The Labors of Hercules - Agatha Christie [99]
“We have all kinds here,” said the Countess. “That is as it should be, is it not? The gates of Hell are open to all?”
“Except, possibly, to the poor?” Poirot suggested.
The Countess laughed. “Are we not told that it is difficult for a rich man to enter the Kingdom of Heaven? Naturally, then, he should have priority in Hell.”
The Professor and Alice were returning to the table. The Countess got up.
“I must speak to Aristide.”
She exchanged some words with the head waiter, a lean Mephistopheles, then went round from table to table, speaking to the guests.
The Professor, wiping his forehead and sipping a glass of wine, remarked:
“She is a personality, is she not? People feel it.”
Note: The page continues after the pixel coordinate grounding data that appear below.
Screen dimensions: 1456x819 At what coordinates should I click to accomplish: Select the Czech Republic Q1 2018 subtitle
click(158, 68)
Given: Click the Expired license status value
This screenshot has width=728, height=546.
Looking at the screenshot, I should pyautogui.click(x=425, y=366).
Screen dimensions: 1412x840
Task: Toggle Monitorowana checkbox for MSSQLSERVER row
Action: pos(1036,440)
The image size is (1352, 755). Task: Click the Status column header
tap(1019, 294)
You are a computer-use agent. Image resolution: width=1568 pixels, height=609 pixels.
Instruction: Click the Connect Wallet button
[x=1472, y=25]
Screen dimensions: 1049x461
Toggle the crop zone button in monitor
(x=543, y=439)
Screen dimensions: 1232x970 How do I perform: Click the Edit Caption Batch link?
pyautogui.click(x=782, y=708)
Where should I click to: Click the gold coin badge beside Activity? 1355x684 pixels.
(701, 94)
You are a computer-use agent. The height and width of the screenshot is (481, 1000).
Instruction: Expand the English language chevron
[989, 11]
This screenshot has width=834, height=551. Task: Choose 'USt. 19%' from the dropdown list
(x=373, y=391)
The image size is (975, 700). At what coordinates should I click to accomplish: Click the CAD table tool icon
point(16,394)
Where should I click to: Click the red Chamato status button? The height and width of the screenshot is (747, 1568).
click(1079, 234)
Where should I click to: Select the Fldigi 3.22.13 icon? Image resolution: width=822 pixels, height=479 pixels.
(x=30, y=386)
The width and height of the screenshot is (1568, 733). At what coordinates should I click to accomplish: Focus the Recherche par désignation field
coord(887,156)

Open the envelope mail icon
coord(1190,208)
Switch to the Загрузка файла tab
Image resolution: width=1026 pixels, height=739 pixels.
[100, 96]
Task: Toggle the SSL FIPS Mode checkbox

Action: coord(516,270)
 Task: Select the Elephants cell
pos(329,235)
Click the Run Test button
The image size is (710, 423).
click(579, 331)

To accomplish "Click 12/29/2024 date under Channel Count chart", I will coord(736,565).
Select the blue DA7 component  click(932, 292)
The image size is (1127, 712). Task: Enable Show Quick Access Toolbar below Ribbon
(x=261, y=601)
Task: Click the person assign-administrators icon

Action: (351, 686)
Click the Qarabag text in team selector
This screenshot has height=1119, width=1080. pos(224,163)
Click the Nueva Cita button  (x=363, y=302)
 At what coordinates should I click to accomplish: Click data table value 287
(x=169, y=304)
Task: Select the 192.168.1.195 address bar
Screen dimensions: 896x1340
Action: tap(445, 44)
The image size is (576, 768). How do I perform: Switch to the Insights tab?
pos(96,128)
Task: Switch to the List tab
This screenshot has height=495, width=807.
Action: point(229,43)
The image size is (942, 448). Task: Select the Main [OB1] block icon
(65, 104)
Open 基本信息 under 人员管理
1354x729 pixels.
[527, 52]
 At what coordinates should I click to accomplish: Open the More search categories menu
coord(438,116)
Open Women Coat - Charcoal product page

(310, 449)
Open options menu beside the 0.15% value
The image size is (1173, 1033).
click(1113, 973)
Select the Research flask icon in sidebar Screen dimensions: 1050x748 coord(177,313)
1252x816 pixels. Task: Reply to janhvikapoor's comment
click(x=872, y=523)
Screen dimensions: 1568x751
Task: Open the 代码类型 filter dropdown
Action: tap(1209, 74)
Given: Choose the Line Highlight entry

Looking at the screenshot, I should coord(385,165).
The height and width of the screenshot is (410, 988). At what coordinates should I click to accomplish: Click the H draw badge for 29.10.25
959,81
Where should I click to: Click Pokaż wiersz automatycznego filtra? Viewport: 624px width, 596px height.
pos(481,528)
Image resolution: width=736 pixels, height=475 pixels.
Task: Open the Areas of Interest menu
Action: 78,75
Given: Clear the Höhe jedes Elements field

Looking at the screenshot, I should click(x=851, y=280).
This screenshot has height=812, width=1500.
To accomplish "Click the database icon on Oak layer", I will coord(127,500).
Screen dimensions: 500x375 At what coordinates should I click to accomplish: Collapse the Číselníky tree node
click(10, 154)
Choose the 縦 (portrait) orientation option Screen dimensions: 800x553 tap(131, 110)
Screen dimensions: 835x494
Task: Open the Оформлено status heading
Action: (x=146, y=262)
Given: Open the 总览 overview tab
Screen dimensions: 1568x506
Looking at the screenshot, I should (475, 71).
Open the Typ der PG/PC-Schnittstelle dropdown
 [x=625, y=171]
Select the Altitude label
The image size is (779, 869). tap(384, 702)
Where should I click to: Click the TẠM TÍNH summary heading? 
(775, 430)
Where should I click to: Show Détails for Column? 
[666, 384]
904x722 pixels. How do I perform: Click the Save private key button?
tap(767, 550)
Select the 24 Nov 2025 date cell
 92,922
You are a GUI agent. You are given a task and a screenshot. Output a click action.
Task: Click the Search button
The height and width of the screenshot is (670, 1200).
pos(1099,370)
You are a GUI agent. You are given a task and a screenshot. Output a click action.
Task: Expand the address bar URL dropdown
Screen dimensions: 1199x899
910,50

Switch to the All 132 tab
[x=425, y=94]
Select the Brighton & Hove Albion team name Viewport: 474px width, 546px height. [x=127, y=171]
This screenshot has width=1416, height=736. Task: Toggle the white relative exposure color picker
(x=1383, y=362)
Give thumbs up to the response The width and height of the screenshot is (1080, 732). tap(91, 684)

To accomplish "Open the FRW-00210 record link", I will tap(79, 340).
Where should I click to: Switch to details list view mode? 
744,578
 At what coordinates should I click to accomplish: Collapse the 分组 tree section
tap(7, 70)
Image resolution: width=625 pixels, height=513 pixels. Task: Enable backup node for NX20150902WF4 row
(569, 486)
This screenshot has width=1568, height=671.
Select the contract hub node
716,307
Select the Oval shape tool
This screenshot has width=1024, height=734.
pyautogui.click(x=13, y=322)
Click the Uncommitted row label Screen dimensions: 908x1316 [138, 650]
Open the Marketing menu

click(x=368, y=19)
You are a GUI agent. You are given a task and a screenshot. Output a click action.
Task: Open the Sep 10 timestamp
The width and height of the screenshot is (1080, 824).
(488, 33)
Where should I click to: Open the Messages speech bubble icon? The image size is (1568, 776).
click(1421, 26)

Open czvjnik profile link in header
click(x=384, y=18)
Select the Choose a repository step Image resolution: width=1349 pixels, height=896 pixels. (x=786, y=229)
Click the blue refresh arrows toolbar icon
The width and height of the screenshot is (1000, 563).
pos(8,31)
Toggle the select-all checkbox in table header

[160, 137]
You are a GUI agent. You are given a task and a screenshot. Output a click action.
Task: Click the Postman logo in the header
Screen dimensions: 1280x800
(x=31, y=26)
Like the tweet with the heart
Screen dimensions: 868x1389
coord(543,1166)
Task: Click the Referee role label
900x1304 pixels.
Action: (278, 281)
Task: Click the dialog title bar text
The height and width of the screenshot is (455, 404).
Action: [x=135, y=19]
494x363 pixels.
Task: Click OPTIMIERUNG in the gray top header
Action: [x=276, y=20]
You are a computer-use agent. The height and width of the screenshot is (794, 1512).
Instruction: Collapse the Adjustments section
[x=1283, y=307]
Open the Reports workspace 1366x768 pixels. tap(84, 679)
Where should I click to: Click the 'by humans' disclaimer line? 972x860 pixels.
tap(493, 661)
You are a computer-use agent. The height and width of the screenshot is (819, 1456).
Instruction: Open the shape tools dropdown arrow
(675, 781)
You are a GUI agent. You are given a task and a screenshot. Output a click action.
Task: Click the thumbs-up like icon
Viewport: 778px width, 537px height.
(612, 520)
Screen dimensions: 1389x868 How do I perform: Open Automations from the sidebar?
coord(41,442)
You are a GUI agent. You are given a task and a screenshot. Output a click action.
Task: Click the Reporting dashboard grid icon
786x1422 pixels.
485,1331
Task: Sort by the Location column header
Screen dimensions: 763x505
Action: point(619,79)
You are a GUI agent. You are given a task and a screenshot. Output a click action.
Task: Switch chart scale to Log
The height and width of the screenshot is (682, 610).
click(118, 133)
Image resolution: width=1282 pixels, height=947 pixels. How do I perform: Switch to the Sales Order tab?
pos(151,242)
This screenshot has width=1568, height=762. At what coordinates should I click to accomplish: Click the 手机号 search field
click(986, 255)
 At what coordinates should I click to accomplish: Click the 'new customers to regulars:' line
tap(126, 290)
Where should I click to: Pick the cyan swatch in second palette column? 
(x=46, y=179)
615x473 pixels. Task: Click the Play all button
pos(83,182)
He excused himself as he went over to speak to someone at another table. Poirot, left alone with the severe Alice, felt slightly embarrassed as he met the cold blue of her eyes. He recognized that she was actually quite good-looking, but he found her distinctly alarming.
“I do not yet know your last name,” he murmured.
“Cunningham. Dr. Alice Cunningham. You have known Vera in past days, I understand?”
“Twenty years ago it must be.”
“I find her a very interesting study,” said Dr. Alice Cunningham. “Naturally I am interested in her as the mother of the man I am going to marry, but I am interested in her from the professional standpoint as well.”
“Indeed?”
“Yes. I am writing a book on criminal psychology. I find the night life of this place very illuminating. We have several criminal types who come here regularly. I have discussed their early life with some of them. Of course you know all about Vera’s criminal tendencies—I mean that she steals?”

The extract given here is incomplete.